I see the content when I read the InputStream. Thanks for your help.
Hi.
It seems that you are helped, and that is the essential part.
Maybe to balance a bit with the subject of your post ("Tomcat PUT not working"), I just want to provide some additional information here, as to why what is happening is happening, and maybe stress that this is not a case of "PUT not working". It is working as it should; it just happens that it is not maybe how you expected it to work.

Much of what follows is already included in the thread which you mentioned earlier, but that thread was a bit "stressed" at times due to the vocabulary and tone of the original poster, so here is a summary :

Tomcat is at the same time a Servlet Engine and a HTTP server.
For Servlet Engines, the official reference is the Java Servlet Specification. For the HTTP protocol, the official reference is RFC2616. Tomcat tries to respect both of these specifications when applicable.

REST is not an Internet protocol. It is an application layer, built on top of HTTP (or on top of another protocol).
Tomcat is a not a REST server, and does not pretend to be.
You can build a REST application on top of Tomcat, but it is the job of that REST application then, to handle the aspects that are specific to REST and are not part of the HTTP protocol or of the Servlet Spec.

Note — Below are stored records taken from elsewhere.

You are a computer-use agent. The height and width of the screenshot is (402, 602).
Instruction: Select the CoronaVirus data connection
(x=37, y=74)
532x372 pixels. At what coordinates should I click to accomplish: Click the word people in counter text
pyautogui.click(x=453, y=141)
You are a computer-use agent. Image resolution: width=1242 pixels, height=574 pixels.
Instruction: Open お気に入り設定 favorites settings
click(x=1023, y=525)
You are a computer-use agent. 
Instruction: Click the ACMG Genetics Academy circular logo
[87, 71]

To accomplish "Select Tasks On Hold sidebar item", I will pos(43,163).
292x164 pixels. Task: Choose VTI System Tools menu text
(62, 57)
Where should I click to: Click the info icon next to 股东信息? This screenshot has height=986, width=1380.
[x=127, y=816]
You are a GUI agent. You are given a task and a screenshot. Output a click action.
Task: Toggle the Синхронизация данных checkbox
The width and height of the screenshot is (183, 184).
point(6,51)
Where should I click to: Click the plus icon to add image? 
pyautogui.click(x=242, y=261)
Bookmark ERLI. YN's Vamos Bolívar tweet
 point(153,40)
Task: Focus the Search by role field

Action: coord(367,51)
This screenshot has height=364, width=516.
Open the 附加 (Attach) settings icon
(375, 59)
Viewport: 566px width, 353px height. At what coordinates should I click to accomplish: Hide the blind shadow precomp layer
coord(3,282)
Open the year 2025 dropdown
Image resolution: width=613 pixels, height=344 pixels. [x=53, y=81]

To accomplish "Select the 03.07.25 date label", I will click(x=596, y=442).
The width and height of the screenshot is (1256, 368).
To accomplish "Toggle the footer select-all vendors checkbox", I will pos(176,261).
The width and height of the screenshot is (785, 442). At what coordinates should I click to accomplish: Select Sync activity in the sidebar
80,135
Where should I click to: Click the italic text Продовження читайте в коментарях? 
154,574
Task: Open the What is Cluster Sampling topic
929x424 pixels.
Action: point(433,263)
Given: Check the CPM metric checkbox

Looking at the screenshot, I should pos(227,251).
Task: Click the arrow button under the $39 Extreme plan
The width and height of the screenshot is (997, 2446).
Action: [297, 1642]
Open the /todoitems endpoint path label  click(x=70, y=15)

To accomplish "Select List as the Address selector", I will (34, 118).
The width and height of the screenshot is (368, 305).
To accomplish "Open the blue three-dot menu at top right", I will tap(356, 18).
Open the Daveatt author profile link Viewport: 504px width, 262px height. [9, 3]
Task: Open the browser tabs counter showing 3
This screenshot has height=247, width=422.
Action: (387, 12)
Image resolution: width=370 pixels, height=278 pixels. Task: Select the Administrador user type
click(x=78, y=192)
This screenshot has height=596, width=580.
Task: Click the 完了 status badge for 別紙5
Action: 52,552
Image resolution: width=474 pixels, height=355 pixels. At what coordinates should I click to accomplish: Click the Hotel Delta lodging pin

The area of contention here is whether a HTTP PUT request can or not have "parameters", and whether such parameters can or not be encoded as part of the HTTP body of a PUT request (or as part of the URL query string of the request).

For GET and POST requests, both the HTTP RFC and the Servlet Spec provide some answers and describe how it is done.
Basically (and roughly),
- for a GET (which does not have a body), such request parameters are encoded as part of the request URL "query string" part - for a POST request (which has a body), the parameters are encoded the same way, but are contained in the HTTP body of the request.

In both cases, Tomcat allows an application to retrieve these parameters via calls like HttpServletRequest.getParameters(). These calls automatically decode and parse the request parameters and return them to the application in a neatly usable format. For a POST request, you are also free to read the request body yourself, and then parse the parameters yourself.

For PUT requests however, there is no mention anywhere (in the applicable specs) of parameters. In fact, the HTTP RFC definition of a PUT request seems to indicate that the body contains the "resource" that the client wants the server to store at the location corresponding to the indicated request URL. The best example of that is probably the DAV application (available as an add-on application under both Tomcat and Apache httpd), which allows a client to "upload" files to the server at a specific location, so that these files can then later be retrieved (via for example a GET request) using the same URL as the one used for the upload. (So basically, it is not that parameters are forbidden for a PUT; it is just that they are not mentioned).


For all these reasons, currently Tomcat does not support the getParameters() family of methods, when the request method is PUT.

It is possible that other servlet engines support this, but in that case it has to be considered as an optional add-on, not as something that is required by the HTTP RFC nor the Servlet Spec.

I believe that because of that previous thread, a "request for enhancement" was filed to ask the Tomcat developers to provide such support in the future, but I don't know the status of it.

But the crux of the matter is, that if a (REST) web application would depend on that feature to be available in an HTTP server or a Servlet Engine, then that application is not portable, because the applicable specifications do not mention this as a mandatory feature of either of them.

Reading the PUT request body yourself, and parsing it into parameters yourself, is on the other hand perfectly supported and should work anywhere.